The design team for the temple at this year's annual Burning Man festival in Nevada has revealed renderings of the project as construction gets underway in the desert.
Called Temple of Heart, this year's official temple will be an all-wood design conceived by designers Ela Madej and Reed Finlay. Each year, a new design is chosen by festival organisers for the structure.
For Burning Man 2023, Madej and Finlay conceived of a temple with a twelve-pointed base that narrows as it reaches the zenith of the structure, which will be 40 feet tall. It will be topped by a spire that will protrude from the semi-enclosed structured reach 80 feet tall.
The structure is meant to resemble an "upside-down desert flower with a stem pointing up into the sky".
It will be clad in 640 porous wooden panels carved into a lace-like pattern by CNC machines. There will be 10 different flower patterns carved into the panels.
Finlay said that the structure was designed as a place for meditation and mourning and to bring people together, both before and after completion.
"It's astonishing to see so many people volunteering to create this building, for no monetary compensation – simply to be of purpose and to connect to something greater," he told Dezeen.
"For me, this project has revealed the deepest potential of architecture; to be a vehicle for healing and a way to bring us together as humans."
At the centre of the temple will be the Heart Chamber that will hold the central column. The column has been designed to be adorned with flowers, and Madej and Finlay have encouraged visitors, who will come from all over the world, to bring their own flowers to add to the "altar".
Around the temple itself will be an outer ring also arranged as a 12-pointed star with four gates that usher visitors into the courtyard area.
Large sections of the project are being constructed at the team's facilities in Oakland, California, and being transported to the Burning Man site – known as Black Rock City – in Nevada.
There, it will take more than two weeks for the onsite team of volunteers to construct the temple that will ultimately be burned at the end of the festival.

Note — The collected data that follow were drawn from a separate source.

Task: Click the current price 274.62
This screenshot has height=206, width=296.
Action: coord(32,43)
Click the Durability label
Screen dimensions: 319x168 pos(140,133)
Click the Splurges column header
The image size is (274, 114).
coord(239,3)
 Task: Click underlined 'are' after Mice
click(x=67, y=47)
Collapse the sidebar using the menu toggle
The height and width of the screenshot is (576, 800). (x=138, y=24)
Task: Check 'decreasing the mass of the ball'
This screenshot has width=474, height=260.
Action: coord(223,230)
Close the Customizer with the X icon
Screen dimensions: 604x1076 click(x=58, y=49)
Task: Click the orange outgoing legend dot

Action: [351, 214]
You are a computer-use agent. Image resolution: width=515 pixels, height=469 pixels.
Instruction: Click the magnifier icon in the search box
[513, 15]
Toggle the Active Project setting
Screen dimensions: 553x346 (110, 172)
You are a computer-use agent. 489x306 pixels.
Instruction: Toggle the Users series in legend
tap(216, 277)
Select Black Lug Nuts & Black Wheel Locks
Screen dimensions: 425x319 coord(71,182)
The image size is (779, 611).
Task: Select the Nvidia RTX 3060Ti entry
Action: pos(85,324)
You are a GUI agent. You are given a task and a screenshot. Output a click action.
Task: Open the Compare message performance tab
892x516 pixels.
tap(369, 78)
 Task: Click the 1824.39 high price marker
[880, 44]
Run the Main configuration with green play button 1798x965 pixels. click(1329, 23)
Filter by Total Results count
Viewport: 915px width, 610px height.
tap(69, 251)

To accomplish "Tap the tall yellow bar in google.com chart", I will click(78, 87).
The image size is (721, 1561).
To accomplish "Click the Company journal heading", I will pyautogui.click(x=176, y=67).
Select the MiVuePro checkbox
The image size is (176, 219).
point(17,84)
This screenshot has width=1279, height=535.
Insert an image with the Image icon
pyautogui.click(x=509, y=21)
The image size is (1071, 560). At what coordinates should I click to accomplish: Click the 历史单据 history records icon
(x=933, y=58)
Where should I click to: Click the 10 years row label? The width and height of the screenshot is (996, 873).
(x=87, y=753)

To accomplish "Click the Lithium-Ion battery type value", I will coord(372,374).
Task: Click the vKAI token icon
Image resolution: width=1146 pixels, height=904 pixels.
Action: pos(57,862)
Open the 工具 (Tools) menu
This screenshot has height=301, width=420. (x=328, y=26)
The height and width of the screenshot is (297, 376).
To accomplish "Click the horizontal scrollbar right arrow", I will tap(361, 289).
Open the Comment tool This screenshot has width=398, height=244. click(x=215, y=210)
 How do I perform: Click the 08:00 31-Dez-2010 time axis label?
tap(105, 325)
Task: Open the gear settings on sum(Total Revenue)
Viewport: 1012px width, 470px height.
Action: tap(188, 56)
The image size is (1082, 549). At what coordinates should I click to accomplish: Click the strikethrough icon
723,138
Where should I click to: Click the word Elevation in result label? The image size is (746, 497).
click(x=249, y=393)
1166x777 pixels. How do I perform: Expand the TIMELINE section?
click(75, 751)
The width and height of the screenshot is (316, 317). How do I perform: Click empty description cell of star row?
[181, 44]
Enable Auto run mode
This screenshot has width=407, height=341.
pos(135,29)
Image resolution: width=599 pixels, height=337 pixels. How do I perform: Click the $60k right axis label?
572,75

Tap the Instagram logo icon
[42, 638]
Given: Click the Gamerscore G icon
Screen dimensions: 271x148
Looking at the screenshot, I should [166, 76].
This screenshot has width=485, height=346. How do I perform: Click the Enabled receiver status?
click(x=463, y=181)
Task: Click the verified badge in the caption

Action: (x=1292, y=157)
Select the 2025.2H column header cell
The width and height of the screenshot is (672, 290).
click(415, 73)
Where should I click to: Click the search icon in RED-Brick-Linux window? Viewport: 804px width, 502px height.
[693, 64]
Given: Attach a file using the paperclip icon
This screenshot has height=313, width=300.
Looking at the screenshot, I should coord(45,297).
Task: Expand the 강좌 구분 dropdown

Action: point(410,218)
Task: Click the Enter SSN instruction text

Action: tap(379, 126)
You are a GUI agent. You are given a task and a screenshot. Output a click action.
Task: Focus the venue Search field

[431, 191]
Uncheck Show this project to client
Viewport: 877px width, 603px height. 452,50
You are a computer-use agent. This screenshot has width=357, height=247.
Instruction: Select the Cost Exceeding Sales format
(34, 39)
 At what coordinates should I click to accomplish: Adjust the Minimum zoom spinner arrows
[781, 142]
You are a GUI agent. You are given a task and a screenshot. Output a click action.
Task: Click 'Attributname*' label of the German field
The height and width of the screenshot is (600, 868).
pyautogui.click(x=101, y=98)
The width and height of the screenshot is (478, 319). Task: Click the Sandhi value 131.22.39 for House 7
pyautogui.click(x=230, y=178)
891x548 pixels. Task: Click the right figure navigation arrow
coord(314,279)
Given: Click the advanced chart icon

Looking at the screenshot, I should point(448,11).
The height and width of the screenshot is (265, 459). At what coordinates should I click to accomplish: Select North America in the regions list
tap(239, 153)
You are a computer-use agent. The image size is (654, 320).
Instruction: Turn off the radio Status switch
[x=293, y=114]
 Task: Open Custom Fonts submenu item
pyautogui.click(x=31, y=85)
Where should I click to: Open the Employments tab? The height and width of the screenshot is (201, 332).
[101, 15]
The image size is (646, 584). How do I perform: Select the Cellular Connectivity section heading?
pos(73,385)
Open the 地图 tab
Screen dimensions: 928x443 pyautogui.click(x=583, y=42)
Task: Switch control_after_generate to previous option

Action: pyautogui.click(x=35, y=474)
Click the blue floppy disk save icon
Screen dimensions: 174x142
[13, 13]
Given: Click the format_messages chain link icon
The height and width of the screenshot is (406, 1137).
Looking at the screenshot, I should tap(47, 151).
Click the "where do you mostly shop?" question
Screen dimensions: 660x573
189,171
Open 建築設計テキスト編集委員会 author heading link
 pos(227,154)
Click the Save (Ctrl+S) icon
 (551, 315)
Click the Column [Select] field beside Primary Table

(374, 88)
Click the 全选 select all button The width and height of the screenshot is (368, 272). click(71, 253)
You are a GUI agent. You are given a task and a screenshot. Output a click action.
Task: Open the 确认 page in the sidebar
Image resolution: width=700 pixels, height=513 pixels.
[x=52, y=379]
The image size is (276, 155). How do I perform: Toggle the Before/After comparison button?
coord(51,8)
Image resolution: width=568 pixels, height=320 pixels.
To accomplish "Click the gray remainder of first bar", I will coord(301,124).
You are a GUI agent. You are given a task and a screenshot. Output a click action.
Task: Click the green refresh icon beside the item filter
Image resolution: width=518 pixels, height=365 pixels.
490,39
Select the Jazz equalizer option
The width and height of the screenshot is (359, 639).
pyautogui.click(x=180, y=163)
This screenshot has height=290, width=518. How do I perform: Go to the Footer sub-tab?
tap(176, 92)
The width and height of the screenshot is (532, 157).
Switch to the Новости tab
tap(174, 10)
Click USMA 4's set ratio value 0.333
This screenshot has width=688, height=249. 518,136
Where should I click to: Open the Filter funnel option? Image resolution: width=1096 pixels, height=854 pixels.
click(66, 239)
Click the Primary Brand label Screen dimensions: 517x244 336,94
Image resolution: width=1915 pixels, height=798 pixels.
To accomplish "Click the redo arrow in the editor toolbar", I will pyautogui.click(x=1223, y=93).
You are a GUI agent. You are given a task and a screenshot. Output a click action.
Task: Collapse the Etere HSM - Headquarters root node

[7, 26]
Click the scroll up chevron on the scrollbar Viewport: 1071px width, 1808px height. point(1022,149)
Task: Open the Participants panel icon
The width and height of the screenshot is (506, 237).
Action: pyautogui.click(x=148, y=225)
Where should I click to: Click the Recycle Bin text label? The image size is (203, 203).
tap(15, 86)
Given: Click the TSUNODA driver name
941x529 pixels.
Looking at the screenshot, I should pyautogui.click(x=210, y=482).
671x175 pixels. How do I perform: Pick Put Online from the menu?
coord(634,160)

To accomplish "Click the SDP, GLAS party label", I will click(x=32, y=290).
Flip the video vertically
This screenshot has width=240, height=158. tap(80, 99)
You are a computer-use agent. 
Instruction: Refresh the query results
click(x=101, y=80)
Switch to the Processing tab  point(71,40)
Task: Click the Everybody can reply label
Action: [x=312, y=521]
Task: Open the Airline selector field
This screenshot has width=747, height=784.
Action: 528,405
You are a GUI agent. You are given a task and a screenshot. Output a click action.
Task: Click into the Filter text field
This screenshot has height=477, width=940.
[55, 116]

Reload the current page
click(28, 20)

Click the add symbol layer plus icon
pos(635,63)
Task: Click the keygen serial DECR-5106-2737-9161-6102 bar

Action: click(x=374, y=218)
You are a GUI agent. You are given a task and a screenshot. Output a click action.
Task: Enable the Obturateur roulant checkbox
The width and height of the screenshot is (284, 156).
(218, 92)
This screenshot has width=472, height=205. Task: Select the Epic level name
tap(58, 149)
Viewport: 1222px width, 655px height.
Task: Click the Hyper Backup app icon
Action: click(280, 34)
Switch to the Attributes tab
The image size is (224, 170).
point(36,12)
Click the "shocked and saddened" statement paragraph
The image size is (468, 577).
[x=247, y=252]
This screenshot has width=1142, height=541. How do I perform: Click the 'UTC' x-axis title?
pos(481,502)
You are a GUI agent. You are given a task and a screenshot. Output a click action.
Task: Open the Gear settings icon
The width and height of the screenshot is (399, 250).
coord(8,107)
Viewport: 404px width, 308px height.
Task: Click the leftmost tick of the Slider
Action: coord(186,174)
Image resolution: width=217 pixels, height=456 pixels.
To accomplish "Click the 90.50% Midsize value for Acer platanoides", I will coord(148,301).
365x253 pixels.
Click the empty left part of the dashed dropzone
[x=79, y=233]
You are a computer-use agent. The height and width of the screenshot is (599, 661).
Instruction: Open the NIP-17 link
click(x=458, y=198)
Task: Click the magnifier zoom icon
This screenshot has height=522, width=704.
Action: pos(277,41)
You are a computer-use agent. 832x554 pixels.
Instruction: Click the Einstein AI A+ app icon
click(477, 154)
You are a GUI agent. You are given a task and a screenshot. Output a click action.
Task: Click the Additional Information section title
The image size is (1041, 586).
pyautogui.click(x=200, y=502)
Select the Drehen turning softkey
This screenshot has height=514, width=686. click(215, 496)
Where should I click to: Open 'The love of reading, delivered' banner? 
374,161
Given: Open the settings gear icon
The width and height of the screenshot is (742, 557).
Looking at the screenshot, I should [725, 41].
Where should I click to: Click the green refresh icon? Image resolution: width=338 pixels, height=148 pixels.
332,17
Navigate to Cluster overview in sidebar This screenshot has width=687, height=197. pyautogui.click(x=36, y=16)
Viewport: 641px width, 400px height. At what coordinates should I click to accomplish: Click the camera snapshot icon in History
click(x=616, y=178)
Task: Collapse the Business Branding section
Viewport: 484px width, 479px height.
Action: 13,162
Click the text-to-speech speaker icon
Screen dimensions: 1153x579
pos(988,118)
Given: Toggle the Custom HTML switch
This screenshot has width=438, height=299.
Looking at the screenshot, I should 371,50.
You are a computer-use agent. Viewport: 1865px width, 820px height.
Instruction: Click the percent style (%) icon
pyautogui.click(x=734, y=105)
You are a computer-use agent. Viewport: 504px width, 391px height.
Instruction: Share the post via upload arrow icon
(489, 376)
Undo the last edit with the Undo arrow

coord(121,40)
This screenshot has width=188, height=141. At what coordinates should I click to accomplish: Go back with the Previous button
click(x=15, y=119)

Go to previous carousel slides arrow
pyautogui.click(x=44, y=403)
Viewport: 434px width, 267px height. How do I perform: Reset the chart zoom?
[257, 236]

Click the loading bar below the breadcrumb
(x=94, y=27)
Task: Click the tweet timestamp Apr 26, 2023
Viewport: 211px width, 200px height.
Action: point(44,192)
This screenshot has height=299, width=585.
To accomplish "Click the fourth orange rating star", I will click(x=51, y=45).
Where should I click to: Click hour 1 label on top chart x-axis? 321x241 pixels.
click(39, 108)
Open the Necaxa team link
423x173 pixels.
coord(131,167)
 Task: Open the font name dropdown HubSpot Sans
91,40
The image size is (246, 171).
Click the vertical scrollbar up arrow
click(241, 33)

Since 1991, the festival has been running in the deep desert of Nevada and has become famous for its anti-commercial ethos and scale of projects. In 2022, more than 80,000 people ventured to the temporary city.
While the festival has a government and organising body, much of the art and design is funded and transported to the site through volunteering and fundraising.
Last year, Dezeen highlighted some of the large-scale installations created for the festival, including a massive bulbous structure by architects Bjarke Ingels and Jakob Lange.
The renderings are by Xabi Subijana Letamendia of Kimu Studio.